# Brake Light Circuit Failure



## ARCHER (Dec 26, 2001)

It had to happen sooner or later. Guess I will be crawling around under the dash soon.


----------



## Guest (Jun 9, 2003)

ARCHER said:


> *It had to happen sooner or later. Guess I will be crawling around under the dash soon. *


Hey, that was one of my contributions to the list. 

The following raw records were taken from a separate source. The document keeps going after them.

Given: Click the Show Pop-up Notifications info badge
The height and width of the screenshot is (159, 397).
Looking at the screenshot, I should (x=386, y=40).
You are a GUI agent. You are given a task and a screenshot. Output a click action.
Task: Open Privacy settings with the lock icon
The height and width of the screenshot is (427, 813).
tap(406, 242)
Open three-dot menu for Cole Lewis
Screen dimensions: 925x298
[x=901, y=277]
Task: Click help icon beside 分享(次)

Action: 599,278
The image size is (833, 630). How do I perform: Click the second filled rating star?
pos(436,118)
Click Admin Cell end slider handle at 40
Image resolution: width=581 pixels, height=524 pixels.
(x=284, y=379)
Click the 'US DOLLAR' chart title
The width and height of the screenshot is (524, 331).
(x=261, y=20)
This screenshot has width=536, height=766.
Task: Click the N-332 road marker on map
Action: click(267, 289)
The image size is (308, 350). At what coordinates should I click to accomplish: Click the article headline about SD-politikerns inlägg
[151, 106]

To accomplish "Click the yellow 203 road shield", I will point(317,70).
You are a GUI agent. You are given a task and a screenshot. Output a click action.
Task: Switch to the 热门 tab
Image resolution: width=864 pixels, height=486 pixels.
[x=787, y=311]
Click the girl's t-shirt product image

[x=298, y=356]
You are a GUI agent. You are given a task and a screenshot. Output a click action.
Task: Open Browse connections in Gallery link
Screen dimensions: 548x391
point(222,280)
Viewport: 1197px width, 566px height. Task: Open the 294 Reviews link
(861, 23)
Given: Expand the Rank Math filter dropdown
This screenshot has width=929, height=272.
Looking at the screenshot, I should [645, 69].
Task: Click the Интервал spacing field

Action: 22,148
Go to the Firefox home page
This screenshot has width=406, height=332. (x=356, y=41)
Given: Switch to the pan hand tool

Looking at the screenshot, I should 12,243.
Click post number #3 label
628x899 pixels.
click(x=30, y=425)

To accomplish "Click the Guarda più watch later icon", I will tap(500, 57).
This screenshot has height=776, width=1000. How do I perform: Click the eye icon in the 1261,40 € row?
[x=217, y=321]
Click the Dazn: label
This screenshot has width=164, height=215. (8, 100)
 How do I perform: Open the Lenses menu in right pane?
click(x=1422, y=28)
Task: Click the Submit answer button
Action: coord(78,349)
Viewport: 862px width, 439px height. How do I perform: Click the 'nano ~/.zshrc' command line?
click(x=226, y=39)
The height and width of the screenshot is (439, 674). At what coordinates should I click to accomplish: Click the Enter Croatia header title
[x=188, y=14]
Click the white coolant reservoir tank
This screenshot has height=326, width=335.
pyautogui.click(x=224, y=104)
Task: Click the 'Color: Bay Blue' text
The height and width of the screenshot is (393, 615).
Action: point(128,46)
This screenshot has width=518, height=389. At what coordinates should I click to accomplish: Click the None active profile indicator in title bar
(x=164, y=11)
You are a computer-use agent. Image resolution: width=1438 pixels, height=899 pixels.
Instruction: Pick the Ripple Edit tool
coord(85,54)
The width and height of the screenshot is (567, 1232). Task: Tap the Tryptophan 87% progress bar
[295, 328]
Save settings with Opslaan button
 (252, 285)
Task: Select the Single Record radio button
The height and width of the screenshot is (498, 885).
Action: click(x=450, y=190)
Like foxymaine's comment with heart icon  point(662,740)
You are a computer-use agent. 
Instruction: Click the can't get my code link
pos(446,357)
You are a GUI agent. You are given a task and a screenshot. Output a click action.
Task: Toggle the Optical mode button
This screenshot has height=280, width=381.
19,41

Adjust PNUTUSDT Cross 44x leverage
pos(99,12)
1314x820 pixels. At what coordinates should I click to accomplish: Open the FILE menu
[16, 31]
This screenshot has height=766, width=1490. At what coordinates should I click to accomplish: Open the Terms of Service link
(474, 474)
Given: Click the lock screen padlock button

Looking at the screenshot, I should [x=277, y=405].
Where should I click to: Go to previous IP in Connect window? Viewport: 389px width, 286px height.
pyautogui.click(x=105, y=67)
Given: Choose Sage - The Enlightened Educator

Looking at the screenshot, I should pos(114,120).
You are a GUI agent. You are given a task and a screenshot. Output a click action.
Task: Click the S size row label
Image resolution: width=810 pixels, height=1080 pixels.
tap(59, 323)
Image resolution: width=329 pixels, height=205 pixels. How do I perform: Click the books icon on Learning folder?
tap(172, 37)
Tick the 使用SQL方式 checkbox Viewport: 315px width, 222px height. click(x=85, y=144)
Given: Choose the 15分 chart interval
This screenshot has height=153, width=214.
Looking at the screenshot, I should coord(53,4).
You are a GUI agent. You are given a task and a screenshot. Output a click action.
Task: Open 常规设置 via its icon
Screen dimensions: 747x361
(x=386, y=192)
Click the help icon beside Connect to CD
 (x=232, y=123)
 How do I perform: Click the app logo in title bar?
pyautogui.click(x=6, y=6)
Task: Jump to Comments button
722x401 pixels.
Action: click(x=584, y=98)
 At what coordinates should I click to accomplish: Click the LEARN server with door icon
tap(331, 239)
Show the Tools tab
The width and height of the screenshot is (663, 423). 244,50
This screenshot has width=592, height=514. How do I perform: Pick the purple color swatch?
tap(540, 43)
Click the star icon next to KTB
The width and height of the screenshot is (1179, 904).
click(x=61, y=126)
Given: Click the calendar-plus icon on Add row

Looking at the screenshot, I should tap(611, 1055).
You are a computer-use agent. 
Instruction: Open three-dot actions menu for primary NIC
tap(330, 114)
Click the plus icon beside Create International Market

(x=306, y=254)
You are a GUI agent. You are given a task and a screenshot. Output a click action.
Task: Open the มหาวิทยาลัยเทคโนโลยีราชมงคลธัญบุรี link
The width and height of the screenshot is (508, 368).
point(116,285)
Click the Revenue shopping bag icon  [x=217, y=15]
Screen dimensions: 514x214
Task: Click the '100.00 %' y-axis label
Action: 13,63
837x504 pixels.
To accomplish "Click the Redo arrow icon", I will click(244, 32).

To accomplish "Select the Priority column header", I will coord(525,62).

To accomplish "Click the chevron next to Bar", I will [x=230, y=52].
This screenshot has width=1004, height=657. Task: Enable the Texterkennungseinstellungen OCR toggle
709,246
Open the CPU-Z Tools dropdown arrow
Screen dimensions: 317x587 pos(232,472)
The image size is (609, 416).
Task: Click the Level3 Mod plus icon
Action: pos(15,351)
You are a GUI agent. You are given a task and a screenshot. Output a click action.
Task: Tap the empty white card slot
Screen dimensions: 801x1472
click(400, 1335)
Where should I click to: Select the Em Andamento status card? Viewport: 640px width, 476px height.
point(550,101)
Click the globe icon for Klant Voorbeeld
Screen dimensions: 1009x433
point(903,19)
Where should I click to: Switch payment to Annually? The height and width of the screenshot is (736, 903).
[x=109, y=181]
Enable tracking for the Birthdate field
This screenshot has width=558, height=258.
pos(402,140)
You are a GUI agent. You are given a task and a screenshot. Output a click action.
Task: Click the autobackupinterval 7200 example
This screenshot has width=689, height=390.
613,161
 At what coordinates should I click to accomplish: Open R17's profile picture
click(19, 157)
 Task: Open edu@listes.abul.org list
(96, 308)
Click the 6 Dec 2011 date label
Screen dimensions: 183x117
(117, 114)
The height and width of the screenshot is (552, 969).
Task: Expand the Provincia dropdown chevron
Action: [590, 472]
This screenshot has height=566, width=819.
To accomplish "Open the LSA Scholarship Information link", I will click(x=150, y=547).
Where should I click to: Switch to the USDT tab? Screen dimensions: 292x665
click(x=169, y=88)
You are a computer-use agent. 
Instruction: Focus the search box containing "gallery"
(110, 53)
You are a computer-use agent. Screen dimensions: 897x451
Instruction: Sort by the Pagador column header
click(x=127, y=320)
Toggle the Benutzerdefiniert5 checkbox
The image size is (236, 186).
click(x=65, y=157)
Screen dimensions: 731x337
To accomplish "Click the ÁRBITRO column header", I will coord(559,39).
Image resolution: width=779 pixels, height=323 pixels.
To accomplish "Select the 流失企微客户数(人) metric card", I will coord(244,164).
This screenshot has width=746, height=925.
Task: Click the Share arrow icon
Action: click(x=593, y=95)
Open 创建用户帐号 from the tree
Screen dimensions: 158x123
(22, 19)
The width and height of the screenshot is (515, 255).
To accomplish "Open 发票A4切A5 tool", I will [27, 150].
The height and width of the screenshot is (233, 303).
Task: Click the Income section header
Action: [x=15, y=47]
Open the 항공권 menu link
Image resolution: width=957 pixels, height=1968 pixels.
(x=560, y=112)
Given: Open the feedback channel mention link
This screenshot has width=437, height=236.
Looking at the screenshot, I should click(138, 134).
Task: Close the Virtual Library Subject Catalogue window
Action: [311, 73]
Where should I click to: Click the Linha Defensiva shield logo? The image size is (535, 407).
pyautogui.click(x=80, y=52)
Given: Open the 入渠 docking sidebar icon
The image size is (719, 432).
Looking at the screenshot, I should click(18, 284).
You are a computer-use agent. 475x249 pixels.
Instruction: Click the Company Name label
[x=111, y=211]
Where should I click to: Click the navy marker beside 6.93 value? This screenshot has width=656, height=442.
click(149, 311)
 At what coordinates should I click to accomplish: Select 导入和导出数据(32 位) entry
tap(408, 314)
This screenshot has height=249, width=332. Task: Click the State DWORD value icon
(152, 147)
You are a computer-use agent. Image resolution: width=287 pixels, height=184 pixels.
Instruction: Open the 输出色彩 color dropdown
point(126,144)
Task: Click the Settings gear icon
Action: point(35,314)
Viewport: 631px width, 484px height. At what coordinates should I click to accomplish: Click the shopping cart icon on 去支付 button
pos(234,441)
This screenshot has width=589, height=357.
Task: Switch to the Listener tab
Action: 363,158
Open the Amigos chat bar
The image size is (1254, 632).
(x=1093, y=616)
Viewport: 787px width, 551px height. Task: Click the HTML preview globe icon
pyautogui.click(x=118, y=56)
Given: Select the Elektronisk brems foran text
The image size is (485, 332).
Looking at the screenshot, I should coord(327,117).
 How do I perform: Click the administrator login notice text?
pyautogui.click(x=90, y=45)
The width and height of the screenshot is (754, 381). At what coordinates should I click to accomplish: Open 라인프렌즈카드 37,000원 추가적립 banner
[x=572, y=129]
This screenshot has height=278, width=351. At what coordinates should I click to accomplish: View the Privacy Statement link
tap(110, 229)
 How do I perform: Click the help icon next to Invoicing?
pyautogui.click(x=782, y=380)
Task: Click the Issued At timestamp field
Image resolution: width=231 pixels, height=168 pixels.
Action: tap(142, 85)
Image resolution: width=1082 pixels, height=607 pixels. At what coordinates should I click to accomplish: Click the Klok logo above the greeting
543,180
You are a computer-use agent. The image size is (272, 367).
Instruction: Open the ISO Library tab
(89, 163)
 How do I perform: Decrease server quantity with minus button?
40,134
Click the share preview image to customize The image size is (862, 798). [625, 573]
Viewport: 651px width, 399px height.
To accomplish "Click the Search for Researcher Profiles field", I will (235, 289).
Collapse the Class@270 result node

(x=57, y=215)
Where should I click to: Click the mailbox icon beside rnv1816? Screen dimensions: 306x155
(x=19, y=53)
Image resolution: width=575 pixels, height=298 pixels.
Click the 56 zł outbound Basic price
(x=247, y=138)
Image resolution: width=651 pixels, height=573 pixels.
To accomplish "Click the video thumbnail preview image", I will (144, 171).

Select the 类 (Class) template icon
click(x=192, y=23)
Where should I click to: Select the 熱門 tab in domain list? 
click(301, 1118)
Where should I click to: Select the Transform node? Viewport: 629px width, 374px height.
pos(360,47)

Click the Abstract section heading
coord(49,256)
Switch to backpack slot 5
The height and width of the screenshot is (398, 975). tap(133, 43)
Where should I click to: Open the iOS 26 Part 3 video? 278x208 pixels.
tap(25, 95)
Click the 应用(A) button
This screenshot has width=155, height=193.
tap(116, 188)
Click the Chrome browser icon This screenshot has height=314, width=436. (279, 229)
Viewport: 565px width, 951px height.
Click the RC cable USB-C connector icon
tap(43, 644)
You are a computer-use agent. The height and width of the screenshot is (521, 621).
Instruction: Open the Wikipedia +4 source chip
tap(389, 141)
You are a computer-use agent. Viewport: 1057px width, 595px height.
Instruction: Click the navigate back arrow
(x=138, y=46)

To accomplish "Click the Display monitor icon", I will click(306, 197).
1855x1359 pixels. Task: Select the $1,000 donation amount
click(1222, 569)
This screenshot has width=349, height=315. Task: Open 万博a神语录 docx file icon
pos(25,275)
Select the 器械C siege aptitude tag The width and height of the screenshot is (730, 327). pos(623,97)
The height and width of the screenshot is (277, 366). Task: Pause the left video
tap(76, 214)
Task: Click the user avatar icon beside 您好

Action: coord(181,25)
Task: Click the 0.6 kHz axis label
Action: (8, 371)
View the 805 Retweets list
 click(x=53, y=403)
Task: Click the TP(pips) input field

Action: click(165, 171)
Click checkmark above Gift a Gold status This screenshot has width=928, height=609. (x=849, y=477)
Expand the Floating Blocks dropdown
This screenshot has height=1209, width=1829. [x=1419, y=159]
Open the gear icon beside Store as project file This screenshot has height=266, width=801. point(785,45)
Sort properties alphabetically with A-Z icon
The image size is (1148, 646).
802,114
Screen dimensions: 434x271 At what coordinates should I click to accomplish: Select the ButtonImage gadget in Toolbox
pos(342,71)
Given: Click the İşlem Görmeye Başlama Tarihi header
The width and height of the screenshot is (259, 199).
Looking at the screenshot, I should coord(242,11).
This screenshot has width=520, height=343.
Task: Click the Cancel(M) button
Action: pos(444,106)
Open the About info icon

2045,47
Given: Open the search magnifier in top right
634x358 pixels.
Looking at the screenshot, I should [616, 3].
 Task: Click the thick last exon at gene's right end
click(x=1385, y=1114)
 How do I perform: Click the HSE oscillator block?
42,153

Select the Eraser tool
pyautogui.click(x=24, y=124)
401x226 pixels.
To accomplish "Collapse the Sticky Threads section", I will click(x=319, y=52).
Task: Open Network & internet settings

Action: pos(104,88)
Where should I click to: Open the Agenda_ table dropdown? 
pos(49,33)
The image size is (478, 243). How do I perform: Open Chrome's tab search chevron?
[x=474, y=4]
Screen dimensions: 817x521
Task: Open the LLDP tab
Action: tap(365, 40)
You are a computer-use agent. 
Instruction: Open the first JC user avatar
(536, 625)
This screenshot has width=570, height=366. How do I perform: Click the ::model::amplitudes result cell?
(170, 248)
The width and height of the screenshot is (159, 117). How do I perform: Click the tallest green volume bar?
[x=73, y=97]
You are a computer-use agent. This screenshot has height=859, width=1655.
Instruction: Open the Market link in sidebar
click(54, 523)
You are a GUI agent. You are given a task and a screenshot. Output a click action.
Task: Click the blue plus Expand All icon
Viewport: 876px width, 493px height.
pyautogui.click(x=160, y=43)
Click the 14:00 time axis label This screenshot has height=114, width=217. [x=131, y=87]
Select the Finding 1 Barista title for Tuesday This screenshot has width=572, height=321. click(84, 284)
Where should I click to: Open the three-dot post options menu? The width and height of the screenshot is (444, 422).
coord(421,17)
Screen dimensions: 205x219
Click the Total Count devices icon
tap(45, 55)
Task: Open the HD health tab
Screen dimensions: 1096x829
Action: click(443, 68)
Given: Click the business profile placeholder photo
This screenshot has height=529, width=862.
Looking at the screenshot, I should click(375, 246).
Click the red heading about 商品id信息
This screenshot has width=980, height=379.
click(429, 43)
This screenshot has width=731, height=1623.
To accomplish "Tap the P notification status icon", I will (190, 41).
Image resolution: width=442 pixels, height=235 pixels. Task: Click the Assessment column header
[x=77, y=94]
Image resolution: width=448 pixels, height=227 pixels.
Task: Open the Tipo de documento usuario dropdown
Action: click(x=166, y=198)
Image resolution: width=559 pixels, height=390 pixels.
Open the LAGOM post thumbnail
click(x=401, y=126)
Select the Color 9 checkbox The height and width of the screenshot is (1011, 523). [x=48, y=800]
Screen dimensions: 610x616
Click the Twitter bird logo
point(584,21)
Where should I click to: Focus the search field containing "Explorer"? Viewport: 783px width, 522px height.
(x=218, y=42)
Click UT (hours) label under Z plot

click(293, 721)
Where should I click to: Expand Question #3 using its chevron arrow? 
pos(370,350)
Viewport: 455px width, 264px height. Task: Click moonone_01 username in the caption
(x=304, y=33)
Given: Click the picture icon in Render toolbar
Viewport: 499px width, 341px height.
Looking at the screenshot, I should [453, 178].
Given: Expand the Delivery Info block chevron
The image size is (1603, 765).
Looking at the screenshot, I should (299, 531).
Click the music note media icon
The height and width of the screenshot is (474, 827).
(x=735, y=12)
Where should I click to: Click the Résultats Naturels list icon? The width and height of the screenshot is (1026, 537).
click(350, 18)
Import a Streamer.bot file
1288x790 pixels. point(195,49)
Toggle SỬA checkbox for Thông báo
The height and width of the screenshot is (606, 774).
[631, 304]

Apaprently it's just the switch that the brake pedal arm presses to activate the lights that needs to be replaced. It's a rather cheap part.


----------



## chukiechz (May 15, 2002)

here's a good pictorial
http://www.logun.org/brake.htm

lots of other useful things there too


----------



## ARCHER (Dec 26, 2001)

chukiechz said:


> *here's a good pictorial
> http://www.logun.org/brake.htm
> 
> lots of other useful things there too *


Cool - thanks.


----------



## ARCHER (Dec 26, 2001)

*Re: Re: Brake Light Circuit Failure*



TD said:


> *Hey, that was one of my contributions to the list.
> 
> Apaprently it's just the switch that the brake pedal arm presses to activate the lights that needs to be replaced. It's a rather cheap part. *


Bastard! You put the mojo on my switch!

My buddy with the 95 Daytona Violet has the same thing going on. He bought his switch from Pacific for about $12. I will be ordering mine this week - guess we'll swap them both out at the same time. I will probably install the UUC clutch stop then also.


----------



## JST (Dec 19, 2001)

Man, you guys should get rid of those cars. They're freaking deathtraps.


----------



## ·clyde· (Dec 26, 2001)

JST said:


> *Man, you guys should get rid of those cars. They're freaking deathtraps.
> 
> *


Did I miss a "sold" message somewhere?


----------



## JST (Dec 19, 2001)

[email protected] said:


> *Did I miss a "sold" message somewhere? *


With little fanfare, the car went off to the dealer for a price that was somewhere between painful and insulting. But the psychological torture of having it brooding in the garage was more than I could stand, and I was getting only occasional nibbles even at what I thought was a pretty good price. So off it went.


----------



## ·clyde· (Dec 26, 2001)




----------



## ARCHER (Dec 26, 2001)

JST said:


> *Man, you guys should get rid of those cars. They're freaking deathtraps.
> 
> *


Pucker-up, Buttercup. :bareass:

That's too bad about the cab. It's a beautiful car.


----------



## zcasavant (Jun 26, 2002)

It's my turn, apparently.


----------



## ARCHER (Dec 26, 2001)

zcasavant said:


> It's my turn, apparently.


That sucks. Luckily, it is an easy DIY.


----------



## zcasavant (Jun 26, 2002)

ARCHER said:


> That sucks. Luckily, it is an easy DIY.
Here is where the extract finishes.